Dear Jim:
I know it’s been a while. I wanted to tell you about my breakthrough in golf but it seems to be taking a tad bit longer than planned so I ‘m giving you an interim update.
By the way, let me start by thanking you for your suggestion re: Viagra. I‘ve had a logistics problem however. My doctor told me that before he would write me a prescription I would have to get a note from at least three women who would sign a document indicating that they would consider having sex with me. I’ve been carrying these documents around for a month now ( I’m telling people I have my lunch in my briefcase) but so far I haven’t got any takers. I guess if your wife won’t sign it is hard to convince others without that endorsement. Another good idea gone bad.
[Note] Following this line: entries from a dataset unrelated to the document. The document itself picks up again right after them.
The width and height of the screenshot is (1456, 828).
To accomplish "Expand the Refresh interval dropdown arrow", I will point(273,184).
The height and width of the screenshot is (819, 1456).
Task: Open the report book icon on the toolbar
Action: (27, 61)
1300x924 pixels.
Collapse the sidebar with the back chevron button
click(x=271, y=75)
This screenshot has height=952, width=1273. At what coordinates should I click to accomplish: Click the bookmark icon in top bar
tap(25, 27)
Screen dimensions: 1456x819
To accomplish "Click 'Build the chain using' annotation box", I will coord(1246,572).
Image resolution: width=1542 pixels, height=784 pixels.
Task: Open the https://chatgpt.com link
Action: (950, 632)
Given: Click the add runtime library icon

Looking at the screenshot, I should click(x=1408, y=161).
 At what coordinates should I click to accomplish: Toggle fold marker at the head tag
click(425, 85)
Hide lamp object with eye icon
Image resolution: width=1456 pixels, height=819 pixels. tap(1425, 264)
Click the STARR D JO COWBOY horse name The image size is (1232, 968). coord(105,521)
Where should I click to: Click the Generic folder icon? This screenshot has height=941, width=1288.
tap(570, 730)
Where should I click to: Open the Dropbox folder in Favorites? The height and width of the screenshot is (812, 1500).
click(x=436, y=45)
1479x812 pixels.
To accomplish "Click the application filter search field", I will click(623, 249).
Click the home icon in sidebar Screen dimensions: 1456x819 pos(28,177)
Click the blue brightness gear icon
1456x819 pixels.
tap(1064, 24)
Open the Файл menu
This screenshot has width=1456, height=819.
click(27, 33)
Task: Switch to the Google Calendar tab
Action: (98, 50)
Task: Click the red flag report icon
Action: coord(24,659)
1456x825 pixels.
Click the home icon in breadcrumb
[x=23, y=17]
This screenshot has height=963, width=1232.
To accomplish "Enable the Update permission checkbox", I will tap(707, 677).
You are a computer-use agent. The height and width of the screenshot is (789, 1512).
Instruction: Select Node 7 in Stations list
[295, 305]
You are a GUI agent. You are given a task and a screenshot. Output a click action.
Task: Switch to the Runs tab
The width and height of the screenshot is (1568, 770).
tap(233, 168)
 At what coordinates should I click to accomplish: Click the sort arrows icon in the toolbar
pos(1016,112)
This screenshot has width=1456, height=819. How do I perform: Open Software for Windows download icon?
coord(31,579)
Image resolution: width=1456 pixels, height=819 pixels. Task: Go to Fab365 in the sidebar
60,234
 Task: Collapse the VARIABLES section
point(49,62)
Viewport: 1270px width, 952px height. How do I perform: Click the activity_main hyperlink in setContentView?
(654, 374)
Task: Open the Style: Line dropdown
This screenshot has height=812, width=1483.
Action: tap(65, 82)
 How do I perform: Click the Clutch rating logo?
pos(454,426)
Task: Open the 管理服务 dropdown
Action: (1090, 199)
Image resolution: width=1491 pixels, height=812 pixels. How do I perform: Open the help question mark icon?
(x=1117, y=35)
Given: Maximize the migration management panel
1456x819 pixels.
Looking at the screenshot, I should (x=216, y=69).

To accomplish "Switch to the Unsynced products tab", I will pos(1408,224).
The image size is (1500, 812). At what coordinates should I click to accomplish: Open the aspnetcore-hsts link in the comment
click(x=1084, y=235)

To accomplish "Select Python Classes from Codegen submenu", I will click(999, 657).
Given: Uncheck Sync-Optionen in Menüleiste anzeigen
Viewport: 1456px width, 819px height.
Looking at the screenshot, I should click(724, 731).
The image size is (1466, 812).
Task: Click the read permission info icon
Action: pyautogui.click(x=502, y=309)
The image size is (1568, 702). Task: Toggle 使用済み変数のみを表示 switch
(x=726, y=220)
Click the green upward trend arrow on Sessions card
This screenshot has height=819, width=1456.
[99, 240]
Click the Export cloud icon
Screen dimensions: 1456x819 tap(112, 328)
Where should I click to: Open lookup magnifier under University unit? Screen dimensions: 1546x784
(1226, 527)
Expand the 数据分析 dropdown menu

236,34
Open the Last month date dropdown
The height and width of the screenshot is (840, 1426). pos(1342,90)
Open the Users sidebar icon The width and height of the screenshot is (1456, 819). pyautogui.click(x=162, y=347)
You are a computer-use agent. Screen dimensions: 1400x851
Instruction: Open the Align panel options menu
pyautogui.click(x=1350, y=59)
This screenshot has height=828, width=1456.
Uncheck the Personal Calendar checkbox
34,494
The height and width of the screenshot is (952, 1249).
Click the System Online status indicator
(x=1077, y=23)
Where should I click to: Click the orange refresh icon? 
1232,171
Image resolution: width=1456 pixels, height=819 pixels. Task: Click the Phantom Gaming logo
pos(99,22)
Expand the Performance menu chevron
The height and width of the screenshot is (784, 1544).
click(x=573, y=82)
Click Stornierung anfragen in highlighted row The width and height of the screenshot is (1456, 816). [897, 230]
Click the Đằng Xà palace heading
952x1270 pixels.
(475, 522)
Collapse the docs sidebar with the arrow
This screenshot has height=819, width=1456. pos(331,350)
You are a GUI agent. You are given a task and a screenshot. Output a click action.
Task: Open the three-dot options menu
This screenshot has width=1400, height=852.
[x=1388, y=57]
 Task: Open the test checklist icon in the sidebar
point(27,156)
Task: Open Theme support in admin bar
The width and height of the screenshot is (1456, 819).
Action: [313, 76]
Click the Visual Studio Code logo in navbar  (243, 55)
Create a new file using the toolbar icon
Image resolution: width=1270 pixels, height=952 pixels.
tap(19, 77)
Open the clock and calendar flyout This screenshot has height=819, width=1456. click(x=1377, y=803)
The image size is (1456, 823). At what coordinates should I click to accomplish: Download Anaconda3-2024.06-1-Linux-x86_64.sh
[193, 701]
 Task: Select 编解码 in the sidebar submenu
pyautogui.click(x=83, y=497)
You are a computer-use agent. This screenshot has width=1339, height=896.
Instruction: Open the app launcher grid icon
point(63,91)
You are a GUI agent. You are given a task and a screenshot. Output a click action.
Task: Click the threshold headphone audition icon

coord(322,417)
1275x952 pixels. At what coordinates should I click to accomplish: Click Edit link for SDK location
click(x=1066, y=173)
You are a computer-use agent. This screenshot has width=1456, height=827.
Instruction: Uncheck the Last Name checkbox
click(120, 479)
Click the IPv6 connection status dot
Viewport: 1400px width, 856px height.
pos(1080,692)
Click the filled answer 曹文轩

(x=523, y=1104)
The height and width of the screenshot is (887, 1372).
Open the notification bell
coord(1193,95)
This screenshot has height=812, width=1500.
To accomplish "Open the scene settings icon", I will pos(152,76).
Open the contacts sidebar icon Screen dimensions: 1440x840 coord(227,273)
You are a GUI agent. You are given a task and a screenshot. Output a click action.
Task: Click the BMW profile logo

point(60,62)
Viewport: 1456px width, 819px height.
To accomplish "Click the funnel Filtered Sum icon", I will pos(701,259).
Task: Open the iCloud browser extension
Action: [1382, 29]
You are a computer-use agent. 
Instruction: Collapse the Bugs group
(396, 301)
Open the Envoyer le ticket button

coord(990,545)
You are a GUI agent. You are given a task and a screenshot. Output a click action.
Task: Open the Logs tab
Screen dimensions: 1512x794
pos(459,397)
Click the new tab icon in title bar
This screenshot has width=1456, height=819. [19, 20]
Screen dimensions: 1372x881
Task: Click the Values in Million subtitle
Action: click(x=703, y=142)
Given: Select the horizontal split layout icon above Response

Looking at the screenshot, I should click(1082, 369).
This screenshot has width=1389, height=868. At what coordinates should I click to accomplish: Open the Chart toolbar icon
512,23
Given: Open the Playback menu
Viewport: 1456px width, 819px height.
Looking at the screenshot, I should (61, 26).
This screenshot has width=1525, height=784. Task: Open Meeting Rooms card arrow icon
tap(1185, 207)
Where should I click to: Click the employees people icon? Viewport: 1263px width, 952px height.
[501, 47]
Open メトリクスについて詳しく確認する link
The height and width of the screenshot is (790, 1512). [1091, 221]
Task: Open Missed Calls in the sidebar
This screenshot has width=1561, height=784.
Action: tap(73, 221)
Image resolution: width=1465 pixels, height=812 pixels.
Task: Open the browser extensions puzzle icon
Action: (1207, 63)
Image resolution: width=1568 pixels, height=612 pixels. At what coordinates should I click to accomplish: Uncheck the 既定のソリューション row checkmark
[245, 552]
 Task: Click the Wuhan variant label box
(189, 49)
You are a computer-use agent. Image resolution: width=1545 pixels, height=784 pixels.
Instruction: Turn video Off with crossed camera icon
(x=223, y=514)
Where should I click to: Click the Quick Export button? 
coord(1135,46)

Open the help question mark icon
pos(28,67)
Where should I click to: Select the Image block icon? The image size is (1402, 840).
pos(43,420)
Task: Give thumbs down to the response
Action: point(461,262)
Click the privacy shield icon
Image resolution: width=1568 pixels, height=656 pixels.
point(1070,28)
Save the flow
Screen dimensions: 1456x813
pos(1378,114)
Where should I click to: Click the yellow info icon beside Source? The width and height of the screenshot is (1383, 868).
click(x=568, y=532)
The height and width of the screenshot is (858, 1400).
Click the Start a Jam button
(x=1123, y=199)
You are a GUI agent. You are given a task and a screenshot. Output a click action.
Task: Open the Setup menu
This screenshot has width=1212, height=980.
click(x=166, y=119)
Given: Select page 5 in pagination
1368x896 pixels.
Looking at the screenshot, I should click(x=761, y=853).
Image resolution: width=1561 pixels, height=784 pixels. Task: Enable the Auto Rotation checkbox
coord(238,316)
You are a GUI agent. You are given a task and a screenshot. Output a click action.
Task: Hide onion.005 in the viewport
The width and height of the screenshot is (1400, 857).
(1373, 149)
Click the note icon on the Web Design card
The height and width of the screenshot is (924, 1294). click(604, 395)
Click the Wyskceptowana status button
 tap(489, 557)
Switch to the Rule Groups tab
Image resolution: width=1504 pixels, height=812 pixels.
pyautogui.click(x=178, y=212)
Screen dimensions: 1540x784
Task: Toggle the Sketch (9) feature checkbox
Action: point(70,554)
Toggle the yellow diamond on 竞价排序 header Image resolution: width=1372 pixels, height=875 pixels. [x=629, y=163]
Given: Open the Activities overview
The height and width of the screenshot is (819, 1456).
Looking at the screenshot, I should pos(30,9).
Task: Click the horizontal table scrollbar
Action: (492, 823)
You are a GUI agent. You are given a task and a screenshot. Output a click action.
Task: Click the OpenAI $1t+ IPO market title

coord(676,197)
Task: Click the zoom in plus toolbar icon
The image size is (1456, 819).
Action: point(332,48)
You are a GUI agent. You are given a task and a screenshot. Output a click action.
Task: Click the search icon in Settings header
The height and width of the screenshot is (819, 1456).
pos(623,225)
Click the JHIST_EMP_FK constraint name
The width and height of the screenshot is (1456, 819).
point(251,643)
At any rate, with intense lessons and coaching as well as frequent practice sessions I have now moved from a 16 handicap to a steady 21. Last Saturday I shot a bogey free round. One par, 13 doubles and 4 triples.
My last gasp was to have a new equipment fitting. You won’t believe it. After hitting 50 balls the consensus was that I didn’t have enough strength to swing the club fast enough to hit the ball like a real golfer. In front of everyone they shouted out “you need a super-soft senior’s shaft”. The most humiliating event of my life. Can you imagine the nerve? I can still hear the snickering and tee-hees. And not just for the woods…irons also. There comes a time when you need to fight back and this was it. I immediately began exercising 6 hours a day and can hardly wait to tell them to bring out the stiff, steel shafts along with a one iron for a new fitting session. This whole episode set me back a fair bit and as you can imagine played havoc with my head. I will continue with my old clubs for now.
My lessons have resulted in changing everything about my swing including shaving my ankles so that nothing can get in the way of a smooth follow through. I have gone from only losing balls on the water holes to losing them on the par threes. I still go in the water every time there is water mind you and I’m now buying balls by the gross from a guy wearing a scuba outfit on the side of the highway. I can’t remember the last time I broke 90 and now I am dangerously close to100. While I used to be a model student used in advertising promotions, my pro now calls me shithead.
How bad is it you ask? Let me put this in perspective. I’m sick of listening to all these bleeding hearts in the Gulf or Australia moaning and groaning about floods, an oil spill or hurricane damage. So a few birds can’t fly and some fish have trouble breathing. I’ve got real problems! I’ve lost my golf swing!
You can always rebuild your trailer park or bring new sand in to cover your beach but for goodness sakes how can you compensate for a lost golf swing?
I’m looking seriously for a new sport. So far The Running of the Bulls, blindfolded, in Pamplona looks to be the winner. This is a sport where you can really only have one bad day! Perfect.